E eis aí o problema: o primeiro turno da eleição presidencial se deu no dia 2 de outubro, e desde julho – quase três meses antes, portanto – se sabia que o vice concorrendo na chapa do presidente era portador de uma doença grave, de incerta perspectiva de cura. Tanto que Alencar necessitou de uma segunda e demorada cirurgia menos de 120 dias depois da primeira e ainda necessita de quimioterapia. Mas ninguém – nem Lula, nem o próprio Alencar, nem o PT, nem qualquer ministro, assessor ou auxiliar do presidente ou de seu comitê eleitoral – parece ter dedicado um único segundo de atenção a esta circunstância como relevante a ponto de pesar na manutenção ou não de Alencar na chapa presidencial. Apesar dos méritos de Alencar e do respeito notório que merece de Lula, é como se o cargo de vice, e o aspirante a ele, não tivessem a menor importância.
E, no entanto, os inventores do presidencialismo – os americanos – costumam dizer, em expressão a um só tempo poética e terrível, que o vice, freqüentemente esquecido no dia-a-dia da política, está a apenas “uma batida de coração” da Presidência. Dos 43 presidentes americanos desde George Washington, nada menos que doze foram vices que acabaram assumindo o posto definitivamente (e só um deles, o recém-falecido Gerald Ford, por renúncia do titular). No Brasil, desde sempre temos vivido o que chamei em textos anteriores de “o paradoxo do vice”: o camarada não tem importância nenhuma, até que os sortilégios da política o fazem ter a suprema importância. Na República Velha (1889-1930), três vices se efetivaram no cargo. Na efêmera democracia de 1946 a 1964, dois dos seis presidentes foram vices que assumiram, Café Filho (1954-1955) e João Goulart (1961-1964). Dos cinco presidentes posteriores à redemocratização de 1985, dois elegeram-se vices, José Sarney (1985-1990) e Itamar Franco (1992-1995).

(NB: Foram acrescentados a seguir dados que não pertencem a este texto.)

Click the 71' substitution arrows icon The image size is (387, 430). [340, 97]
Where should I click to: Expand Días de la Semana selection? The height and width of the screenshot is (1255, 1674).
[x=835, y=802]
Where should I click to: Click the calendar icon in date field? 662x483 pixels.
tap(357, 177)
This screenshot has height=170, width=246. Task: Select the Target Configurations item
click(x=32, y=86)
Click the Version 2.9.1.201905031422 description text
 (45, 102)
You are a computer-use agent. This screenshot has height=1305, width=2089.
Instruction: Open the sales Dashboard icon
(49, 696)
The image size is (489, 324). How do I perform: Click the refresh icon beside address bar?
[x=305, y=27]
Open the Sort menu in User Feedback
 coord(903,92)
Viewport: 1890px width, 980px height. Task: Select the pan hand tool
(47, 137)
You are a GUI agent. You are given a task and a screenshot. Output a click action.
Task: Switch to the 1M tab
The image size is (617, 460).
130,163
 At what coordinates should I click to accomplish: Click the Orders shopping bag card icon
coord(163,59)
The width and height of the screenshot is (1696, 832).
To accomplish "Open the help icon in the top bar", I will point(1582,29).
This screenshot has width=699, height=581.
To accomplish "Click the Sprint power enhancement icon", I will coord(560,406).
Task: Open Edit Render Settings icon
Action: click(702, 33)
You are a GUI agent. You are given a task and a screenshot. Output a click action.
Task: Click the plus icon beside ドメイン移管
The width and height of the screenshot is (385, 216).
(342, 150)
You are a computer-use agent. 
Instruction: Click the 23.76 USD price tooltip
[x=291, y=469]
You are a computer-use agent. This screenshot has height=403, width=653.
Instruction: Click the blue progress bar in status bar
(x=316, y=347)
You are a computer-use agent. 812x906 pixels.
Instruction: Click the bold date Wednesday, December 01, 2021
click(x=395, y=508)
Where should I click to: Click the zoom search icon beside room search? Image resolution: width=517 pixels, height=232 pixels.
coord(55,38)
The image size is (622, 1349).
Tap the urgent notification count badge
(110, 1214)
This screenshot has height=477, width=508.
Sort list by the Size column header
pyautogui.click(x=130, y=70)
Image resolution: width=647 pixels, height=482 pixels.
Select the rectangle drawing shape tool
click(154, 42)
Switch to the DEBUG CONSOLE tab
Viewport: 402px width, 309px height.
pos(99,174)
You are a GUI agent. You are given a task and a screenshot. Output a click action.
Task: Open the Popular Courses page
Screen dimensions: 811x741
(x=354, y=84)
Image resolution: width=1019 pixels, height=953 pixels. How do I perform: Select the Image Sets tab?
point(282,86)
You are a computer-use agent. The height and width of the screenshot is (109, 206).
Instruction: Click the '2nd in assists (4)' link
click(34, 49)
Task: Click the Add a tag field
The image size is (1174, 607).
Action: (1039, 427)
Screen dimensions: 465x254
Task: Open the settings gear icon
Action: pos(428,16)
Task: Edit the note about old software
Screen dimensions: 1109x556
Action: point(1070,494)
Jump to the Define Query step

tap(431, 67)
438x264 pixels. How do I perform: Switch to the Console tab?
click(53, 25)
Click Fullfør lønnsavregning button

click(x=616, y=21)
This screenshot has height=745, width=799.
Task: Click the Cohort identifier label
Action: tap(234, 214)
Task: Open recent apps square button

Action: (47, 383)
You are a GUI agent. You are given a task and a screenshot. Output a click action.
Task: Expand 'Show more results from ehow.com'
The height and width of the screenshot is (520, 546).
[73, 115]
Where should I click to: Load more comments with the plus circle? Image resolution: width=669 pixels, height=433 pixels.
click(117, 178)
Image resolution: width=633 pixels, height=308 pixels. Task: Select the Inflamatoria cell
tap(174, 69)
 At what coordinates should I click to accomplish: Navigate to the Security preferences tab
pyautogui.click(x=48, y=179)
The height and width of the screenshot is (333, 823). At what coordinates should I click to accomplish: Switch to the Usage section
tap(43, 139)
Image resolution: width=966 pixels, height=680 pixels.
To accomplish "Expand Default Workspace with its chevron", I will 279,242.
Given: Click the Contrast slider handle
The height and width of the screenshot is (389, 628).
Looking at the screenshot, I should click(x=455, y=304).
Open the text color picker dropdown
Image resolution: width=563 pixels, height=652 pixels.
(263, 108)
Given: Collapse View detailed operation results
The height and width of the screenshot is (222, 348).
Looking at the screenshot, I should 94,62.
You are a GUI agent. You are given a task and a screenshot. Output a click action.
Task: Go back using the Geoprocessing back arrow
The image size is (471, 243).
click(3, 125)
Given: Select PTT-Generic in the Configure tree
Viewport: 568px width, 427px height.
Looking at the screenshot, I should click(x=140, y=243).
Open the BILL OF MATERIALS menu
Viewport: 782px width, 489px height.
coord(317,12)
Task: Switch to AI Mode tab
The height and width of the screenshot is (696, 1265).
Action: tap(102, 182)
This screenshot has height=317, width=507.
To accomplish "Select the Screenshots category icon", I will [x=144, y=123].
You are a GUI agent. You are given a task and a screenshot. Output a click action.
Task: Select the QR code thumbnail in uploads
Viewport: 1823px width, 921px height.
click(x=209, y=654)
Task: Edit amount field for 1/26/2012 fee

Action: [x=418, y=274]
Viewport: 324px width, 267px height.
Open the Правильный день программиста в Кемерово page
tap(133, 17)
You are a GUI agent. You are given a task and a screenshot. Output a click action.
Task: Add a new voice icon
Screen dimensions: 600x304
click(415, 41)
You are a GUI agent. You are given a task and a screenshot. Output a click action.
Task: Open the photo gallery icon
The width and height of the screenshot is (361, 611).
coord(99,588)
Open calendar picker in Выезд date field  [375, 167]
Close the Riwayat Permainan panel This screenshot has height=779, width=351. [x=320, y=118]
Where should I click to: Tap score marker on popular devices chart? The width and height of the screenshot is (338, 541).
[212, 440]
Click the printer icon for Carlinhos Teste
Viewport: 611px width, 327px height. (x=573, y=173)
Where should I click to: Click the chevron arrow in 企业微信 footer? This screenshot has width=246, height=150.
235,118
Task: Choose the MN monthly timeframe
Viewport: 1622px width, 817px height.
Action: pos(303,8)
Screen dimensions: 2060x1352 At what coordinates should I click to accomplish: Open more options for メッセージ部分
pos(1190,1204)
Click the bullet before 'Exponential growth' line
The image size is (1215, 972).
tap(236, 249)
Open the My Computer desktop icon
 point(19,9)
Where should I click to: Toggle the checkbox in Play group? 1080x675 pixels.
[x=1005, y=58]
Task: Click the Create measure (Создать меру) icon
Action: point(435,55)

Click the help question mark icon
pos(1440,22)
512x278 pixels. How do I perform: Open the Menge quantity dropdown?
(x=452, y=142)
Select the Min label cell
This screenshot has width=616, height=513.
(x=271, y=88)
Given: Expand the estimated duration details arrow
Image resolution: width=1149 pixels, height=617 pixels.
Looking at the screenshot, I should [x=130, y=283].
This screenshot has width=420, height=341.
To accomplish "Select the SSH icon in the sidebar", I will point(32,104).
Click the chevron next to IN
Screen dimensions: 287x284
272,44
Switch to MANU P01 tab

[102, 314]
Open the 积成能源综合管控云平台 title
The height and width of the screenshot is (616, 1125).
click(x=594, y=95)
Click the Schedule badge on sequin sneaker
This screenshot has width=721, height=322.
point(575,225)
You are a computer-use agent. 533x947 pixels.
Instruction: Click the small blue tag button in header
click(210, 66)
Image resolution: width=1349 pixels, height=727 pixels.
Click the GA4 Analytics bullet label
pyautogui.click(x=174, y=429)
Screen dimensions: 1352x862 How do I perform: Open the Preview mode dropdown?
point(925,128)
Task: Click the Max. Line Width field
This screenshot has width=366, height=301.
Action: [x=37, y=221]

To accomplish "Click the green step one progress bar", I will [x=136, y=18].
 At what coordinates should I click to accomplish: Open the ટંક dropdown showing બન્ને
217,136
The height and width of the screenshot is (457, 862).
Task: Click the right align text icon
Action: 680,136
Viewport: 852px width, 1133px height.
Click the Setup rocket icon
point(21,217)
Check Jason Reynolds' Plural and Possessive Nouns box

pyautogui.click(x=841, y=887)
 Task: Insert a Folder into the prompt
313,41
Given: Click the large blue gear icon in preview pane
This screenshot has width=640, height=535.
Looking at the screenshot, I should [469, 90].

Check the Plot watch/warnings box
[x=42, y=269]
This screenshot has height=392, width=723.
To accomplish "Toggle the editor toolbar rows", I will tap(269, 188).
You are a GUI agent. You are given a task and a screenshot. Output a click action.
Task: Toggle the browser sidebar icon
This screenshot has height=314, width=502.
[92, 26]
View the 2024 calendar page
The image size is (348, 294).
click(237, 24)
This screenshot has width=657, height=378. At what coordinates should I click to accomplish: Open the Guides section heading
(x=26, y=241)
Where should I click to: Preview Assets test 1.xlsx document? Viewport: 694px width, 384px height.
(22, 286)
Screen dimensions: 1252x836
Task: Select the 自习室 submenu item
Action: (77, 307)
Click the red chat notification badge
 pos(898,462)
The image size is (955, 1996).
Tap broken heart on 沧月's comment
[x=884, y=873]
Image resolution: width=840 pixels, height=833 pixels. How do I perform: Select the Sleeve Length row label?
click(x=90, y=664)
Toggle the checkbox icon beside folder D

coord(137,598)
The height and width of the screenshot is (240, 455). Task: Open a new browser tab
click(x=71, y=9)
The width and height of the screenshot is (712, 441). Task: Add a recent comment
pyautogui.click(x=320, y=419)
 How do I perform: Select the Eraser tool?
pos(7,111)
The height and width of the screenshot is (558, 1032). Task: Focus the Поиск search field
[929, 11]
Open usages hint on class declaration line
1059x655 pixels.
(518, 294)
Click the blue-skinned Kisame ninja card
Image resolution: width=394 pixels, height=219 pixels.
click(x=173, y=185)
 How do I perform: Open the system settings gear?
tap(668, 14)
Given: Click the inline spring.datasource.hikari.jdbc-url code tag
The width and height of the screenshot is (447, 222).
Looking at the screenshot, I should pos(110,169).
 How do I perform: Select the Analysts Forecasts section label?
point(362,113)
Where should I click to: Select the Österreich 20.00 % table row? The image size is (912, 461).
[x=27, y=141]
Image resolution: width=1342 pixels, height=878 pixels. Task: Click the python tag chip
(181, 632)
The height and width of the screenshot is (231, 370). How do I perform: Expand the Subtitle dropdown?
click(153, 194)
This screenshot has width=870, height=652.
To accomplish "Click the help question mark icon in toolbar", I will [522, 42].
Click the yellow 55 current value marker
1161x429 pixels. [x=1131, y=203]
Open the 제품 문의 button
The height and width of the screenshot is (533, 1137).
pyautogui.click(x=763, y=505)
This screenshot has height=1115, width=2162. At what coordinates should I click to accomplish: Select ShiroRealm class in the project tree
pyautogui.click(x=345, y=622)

Ninguém, nem mesmo seus adversário ferrenhos, deseja que ocorra um problema de saúde que afaste o presidente Lula do cargo. Da mesma forma, não existe uma só pessoa, no mundo político, que não torça para o restabelecimento completo do vice José Alencar. Mas a conclusão do exposto acima é que precisamos ter mais cuidado na escolha dos vices – e esse cuidado, que inclui competência técnica, aptidão política e algumas qualidades adicionais, deve obrigatoriamente passar pela preocupação com seu estado de saúde. Agir de outra maneira configura uma demonstração de falta de transparência e, também, de irresponsabilidade que o país e os cidadãos não podem tolerar.
A saúde dos governantes não é questão privada, é -- ou deveria ser -- assunto de Estado. Por falar nisso, o quanto a opinião pública sabe do real estado do presidente interino José Alencar? Que tal o governo dar alguma satisfação aos cidadãos?